Mishiguene

Two embroideries as a starting point. In them, two Yiddish words intertwine enigmatically. Mishiguene: a deranged or crazy person. Chutzpah: a blend of audacity, confidence, and shamelessness that in Hebrew also carries a strong sense of disapproval or condemnation. Yet even though these two inscriptions act as semantic poles, the true language of this body of work is above all symbolic.

MISHIGUENE moves gracefully between the cheekiness of comic art (in Peru, “chiste”) and biblical iconography. There are serpents, books shared in secret, maps (or are they wounds?), and women navigating between war and fashion as if these were overlapping subjects in a gathering of friends where everyone speaks at once. The protagonists cry even as they wear smiles and magazine-cutout grimaces, brandish banners that say nothing, or hold scissors and flails that reveal a goat’s leg.
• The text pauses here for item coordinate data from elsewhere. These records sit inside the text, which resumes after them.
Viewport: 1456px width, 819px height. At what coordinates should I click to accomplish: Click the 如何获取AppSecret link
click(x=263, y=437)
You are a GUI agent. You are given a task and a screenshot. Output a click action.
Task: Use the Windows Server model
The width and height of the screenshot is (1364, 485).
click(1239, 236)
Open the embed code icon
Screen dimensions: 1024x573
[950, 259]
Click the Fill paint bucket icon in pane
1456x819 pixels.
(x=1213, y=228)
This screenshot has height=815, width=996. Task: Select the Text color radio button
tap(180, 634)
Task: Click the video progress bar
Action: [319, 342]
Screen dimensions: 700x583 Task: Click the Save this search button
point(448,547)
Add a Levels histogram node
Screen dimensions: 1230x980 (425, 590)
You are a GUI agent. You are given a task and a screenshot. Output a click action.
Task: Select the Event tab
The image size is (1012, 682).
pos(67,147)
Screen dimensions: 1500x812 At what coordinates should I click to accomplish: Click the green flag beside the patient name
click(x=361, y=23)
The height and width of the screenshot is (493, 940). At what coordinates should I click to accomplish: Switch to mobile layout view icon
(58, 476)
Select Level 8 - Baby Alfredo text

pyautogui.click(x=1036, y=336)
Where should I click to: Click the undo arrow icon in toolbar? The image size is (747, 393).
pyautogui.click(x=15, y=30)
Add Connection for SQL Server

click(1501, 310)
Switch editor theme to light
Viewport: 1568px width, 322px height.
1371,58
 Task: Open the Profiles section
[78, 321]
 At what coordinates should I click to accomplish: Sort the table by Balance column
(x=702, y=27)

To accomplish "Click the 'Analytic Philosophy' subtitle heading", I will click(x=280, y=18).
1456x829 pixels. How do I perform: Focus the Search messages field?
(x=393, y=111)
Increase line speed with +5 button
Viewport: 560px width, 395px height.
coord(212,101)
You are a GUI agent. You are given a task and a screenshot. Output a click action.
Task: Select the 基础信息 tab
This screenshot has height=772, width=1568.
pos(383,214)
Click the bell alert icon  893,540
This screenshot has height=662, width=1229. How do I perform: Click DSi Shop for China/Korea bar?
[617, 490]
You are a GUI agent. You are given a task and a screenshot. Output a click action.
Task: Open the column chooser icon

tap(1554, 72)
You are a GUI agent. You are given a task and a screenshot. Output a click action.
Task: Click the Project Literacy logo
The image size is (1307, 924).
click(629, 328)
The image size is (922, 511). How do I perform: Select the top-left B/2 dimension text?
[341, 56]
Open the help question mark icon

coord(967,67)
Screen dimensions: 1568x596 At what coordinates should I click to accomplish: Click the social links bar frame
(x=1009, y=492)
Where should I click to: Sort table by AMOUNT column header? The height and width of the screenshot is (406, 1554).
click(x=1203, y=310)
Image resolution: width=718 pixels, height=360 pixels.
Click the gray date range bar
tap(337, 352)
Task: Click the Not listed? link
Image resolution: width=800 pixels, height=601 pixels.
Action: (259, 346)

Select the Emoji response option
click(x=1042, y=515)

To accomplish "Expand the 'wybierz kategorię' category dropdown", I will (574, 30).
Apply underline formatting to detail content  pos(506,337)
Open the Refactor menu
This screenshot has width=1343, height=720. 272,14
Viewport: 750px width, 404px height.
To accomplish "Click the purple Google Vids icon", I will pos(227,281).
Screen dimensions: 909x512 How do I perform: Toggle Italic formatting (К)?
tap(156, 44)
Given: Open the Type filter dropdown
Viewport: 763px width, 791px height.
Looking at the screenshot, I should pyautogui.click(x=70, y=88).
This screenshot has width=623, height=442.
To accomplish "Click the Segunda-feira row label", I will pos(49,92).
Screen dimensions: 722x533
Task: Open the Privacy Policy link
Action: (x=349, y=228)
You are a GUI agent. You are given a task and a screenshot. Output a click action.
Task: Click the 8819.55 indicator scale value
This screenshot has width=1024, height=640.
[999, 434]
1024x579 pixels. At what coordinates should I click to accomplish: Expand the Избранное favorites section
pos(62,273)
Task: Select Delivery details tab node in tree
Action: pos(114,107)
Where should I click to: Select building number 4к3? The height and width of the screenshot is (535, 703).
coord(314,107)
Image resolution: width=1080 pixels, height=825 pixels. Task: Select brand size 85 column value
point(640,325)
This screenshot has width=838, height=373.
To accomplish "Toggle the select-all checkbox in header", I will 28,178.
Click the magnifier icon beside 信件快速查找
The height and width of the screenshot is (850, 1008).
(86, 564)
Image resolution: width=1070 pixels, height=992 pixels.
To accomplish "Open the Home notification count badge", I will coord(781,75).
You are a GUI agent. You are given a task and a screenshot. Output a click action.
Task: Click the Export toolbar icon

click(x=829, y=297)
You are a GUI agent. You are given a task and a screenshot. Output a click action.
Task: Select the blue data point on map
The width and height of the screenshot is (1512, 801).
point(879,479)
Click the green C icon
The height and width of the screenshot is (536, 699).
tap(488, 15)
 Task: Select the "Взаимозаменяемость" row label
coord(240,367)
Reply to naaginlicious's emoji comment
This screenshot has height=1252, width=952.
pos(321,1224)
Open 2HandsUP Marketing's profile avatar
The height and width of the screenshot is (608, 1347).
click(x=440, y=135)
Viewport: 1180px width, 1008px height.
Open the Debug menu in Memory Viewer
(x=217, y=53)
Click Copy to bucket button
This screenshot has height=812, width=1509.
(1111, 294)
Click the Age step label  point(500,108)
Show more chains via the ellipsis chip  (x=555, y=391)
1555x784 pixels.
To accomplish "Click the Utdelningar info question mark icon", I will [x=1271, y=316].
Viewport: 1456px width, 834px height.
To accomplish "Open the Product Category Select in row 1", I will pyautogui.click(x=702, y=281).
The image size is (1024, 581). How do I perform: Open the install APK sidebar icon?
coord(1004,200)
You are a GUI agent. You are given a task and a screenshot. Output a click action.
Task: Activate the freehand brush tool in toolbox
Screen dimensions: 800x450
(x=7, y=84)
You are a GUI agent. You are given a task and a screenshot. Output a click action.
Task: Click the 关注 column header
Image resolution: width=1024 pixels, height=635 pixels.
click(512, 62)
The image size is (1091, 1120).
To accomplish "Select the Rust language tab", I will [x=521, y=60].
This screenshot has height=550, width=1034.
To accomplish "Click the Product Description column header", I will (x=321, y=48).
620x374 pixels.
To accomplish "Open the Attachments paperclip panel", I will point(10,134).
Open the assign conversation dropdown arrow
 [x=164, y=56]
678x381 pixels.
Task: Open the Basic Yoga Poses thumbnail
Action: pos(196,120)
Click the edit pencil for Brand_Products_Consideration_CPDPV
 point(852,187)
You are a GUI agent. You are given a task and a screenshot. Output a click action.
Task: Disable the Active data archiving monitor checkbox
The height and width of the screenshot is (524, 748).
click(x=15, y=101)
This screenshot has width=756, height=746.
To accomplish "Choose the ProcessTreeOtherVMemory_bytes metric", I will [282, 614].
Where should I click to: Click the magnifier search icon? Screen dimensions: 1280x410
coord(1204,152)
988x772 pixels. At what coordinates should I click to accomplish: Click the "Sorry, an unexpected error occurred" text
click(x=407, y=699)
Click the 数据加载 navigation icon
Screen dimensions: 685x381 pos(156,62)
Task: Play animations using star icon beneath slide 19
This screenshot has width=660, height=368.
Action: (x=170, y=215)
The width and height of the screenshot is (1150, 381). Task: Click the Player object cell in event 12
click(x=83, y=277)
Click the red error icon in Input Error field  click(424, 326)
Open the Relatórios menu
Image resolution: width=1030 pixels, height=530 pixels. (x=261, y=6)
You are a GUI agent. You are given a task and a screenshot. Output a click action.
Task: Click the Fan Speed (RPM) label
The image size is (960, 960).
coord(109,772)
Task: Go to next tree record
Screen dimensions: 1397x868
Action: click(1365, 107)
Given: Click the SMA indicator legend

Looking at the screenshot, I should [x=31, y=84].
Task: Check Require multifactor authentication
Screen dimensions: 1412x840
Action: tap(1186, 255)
Eroticism runs through everything as both provocation and mirror of power. Sex toys, high heels, and dybbuks—in Jewish folklore, malevolent spirits capable of possessing other beings—coexist with UZI submachine guns, handbags, and slogans rendered in embroidery, watercolor, silkscreen, and drawing. Yet the vigor of MISHIGUENE becomes more ambiguous as it naturally transitions into the realm of the unconscious and the dreamlike. Neurotic obsessions with childhood, school, and community dissolve amid confusion and irony. Thus, the pressure to fit in—and the passion with which one resists—end up weaving a powerful and mocking narrative about surveillance, paranoia, rebellion, and freedom.

In MISHIGUENE, Leslie Spak does not point fingers: she invites us to look—and to look at ourselves—with rage and humor through a disjointed window, like someone who recognizes themselves in madness.